Can you reproduce the data from the line with "Click the Insert Function fx icon" up to and including the line with "coord(714,550)", swapping "GUI agent" for "screen agent" and keeping everything else the same?

Task data
* Start *

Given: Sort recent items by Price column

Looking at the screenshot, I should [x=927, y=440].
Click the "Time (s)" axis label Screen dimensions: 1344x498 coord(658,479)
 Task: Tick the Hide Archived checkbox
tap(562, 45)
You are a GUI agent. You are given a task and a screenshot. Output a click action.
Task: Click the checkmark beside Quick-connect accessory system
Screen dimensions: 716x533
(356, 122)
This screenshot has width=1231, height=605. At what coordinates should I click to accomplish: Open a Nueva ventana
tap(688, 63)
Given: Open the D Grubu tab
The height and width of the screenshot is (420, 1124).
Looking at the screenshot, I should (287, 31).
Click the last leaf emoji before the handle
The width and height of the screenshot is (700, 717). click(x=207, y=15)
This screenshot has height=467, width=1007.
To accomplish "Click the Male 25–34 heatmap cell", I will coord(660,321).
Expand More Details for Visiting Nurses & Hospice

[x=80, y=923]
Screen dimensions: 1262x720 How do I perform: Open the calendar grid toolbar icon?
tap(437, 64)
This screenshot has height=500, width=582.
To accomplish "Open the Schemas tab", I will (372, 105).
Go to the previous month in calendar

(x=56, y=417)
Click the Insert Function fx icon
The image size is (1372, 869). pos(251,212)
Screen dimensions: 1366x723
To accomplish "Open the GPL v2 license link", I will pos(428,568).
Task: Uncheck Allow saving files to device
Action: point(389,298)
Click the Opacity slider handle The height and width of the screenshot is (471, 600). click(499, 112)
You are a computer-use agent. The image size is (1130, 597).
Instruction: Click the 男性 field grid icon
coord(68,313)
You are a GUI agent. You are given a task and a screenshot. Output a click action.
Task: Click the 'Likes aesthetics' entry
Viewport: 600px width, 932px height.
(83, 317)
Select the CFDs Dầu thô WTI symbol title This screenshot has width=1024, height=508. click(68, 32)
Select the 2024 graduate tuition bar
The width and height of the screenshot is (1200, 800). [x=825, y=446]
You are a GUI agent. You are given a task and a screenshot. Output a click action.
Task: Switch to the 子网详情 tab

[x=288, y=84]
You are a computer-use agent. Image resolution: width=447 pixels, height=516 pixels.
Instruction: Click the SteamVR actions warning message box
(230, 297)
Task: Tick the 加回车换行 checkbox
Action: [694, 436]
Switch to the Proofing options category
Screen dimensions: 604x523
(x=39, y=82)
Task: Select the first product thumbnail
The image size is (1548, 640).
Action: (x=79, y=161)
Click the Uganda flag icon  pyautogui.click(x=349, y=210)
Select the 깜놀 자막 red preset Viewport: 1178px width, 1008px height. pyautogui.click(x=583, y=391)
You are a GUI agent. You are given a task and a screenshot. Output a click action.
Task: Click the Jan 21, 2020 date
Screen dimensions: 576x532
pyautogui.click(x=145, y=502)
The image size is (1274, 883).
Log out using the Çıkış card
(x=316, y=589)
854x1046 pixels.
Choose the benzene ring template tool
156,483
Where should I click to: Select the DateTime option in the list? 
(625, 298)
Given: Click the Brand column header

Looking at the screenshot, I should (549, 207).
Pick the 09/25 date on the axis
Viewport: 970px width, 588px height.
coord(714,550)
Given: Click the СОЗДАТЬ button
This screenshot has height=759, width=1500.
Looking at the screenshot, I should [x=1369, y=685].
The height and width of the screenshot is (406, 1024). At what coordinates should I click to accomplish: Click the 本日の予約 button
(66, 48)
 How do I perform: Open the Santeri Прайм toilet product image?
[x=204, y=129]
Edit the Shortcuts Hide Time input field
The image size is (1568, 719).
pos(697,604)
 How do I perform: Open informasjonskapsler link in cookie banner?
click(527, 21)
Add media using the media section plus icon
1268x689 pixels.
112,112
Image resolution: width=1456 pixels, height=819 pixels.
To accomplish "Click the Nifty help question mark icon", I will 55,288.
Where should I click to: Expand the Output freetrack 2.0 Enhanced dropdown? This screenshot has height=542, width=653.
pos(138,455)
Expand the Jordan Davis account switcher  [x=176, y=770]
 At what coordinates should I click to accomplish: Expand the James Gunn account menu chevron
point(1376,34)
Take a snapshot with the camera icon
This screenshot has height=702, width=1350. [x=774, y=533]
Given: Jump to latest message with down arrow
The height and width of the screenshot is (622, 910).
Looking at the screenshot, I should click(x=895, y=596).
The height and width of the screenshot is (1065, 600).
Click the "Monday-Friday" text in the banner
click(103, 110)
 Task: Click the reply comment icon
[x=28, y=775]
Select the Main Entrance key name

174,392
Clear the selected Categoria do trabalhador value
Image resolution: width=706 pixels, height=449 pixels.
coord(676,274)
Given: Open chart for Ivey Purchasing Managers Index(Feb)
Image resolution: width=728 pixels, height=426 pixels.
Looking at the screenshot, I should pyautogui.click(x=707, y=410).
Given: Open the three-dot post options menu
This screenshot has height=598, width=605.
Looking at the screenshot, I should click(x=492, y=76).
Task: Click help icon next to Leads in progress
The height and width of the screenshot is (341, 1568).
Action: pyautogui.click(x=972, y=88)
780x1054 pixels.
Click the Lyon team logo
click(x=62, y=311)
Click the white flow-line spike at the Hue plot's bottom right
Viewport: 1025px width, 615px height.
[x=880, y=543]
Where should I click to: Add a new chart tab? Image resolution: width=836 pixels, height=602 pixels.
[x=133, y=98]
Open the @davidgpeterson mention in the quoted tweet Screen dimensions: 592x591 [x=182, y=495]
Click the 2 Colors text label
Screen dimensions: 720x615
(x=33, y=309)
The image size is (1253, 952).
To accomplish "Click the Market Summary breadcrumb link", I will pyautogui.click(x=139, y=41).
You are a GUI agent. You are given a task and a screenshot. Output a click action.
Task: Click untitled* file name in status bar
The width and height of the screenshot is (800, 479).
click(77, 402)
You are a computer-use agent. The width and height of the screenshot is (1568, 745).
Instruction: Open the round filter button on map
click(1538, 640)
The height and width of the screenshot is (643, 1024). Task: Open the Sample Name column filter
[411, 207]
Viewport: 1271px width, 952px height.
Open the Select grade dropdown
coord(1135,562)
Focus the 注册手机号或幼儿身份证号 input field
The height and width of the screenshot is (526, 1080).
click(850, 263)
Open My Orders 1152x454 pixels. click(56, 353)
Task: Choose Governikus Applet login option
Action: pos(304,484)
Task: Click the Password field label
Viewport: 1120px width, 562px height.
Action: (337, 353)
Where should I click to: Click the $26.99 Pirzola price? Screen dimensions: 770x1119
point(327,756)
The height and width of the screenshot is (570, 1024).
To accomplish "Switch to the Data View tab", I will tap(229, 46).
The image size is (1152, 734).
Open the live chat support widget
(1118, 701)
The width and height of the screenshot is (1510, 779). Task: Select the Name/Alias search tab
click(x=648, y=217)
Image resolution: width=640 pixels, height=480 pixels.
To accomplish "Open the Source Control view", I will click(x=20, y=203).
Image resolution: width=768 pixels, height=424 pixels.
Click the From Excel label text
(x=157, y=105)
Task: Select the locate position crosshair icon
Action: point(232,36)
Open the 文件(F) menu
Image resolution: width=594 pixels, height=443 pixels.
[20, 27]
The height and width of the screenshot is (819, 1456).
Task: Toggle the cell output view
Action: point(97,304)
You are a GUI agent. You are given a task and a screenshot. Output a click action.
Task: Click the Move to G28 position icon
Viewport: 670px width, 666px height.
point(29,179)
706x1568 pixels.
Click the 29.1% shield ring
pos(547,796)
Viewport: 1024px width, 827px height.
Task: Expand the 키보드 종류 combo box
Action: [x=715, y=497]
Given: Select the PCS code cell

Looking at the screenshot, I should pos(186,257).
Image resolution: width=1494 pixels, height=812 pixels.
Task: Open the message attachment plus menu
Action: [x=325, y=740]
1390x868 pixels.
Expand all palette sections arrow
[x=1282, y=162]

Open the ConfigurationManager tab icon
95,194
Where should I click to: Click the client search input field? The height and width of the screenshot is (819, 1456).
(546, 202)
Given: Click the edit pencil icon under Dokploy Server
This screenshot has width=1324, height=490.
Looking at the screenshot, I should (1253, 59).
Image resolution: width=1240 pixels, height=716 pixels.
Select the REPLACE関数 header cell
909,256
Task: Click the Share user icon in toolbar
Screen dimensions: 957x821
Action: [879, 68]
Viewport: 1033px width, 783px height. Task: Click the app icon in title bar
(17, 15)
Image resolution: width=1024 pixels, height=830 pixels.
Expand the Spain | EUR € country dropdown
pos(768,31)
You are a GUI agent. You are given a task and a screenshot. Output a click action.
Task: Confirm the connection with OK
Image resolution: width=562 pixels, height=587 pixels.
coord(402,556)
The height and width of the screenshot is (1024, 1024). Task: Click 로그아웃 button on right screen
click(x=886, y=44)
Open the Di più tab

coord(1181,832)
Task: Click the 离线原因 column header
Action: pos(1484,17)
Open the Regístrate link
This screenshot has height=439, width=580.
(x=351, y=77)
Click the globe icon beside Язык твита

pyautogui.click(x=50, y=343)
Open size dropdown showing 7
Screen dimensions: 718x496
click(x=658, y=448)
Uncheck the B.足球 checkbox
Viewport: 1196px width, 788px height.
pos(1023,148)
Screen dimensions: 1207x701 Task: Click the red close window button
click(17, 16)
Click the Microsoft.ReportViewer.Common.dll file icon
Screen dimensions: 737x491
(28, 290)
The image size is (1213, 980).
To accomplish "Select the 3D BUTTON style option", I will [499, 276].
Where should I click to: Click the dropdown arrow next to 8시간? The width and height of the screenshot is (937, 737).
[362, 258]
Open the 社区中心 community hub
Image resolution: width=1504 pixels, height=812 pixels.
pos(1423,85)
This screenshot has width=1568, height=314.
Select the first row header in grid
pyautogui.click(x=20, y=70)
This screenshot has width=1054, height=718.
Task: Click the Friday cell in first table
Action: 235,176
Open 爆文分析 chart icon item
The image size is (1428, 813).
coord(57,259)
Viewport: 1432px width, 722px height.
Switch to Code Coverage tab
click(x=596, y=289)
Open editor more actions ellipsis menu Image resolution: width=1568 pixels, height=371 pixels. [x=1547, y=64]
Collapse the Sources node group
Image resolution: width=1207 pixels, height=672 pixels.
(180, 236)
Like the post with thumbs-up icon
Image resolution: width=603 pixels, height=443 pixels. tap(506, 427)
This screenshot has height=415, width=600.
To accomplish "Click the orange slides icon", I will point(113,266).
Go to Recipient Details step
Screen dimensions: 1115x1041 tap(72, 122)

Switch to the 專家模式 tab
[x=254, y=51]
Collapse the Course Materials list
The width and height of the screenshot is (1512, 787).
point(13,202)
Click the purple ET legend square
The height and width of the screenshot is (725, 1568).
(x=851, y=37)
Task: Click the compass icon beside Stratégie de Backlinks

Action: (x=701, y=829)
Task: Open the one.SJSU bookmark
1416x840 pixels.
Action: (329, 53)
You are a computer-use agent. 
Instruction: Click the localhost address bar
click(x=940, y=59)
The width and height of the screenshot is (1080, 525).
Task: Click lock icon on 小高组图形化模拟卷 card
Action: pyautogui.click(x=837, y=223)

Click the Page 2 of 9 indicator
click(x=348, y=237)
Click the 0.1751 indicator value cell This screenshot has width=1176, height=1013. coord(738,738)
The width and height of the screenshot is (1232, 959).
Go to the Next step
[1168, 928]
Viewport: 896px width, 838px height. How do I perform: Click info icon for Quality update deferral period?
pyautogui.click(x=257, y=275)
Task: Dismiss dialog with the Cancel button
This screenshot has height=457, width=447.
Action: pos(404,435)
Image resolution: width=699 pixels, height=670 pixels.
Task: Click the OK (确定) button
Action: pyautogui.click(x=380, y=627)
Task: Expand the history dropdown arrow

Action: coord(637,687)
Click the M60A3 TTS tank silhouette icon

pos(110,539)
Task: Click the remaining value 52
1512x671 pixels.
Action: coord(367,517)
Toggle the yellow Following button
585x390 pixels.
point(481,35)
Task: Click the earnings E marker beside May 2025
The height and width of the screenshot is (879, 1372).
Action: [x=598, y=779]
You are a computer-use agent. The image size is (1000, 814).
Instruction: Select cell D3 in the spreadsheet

* End *

Solution for this task
Click the Insert Function fx icon
The image size is (1372, 869). pos(251,212)
Screen dimensions: 1366x723
To accomplish "Open the GPL v2 license link", I will pos(428,568).
Task: Uncheck Allow saving files to device
Action: point(389,298)
Click the Opacity slider handle The height and width of the screenshot is (471, 600). click(499, 112)
You are a computer-use agent. The image size is (1130, 597).
Instruction: Click the 男性 field grid icon
coord(68,313)
You are a screen agent. You are given a task and a screenshot. Output a click action.
Task: Click the 'Likes aesthetics' entry
Viewport: 600px width, 932px height.
(83, 317)
Select the CFDs Dầu thô WTI symbol title This screenshot has width=1024, height=508. click(68, 32)
Select the 2024 graduate tuition bar
The width and height of the screenshot is (1200, 800). [x=825, y=446]
You are a screen agent. You are given a task and a screenshot. Output a click action.
Task: Switch to the 子网详情 tab

[x=288, y=84]
You are a computer-use agent. Image resolution: width=447 pixels, height=516 pixels.
Instruction: Click the SteamVR actions warning message box
(230, 297)
Task: Tick the 加回车换行 checkbox
Action: [694, 436]
Switch to the Proofing options category
Screen dimensions: 604x523
(x=39, y=82)
Task: Select the first product thumbnail
The image size is (1548, 640).
Action: (x=79, y=161)
Click the Uganda flag icon  pyautogui.click(x=349, y=210)
Select the 깜놀 자막 red preset Viewport: 1178px width, 1008px height. pyautogui.click(x=583, y=391)
You are a screen agent. You are given a task and a screenshot. Output a click action.
Task: Click the Jan 21, 2020 date
Screen dimensions: 576x532
pyautogui.click(x=145, y=502)
The image size is (1274, 883).
Log out using the Çıkış card
(x=316, y=589)
854x1046 pixels.
Choose the benzene ring template tool
156,483
Where should I click to: Select the DateTime option in the list? 
(625, 298)
Given: Click the Brand column header

Looking at the screenshot, I should (549, 207).
Pick the 09/25 date on the axis
Viewport: 970px width, 588px height.
coord(714,550)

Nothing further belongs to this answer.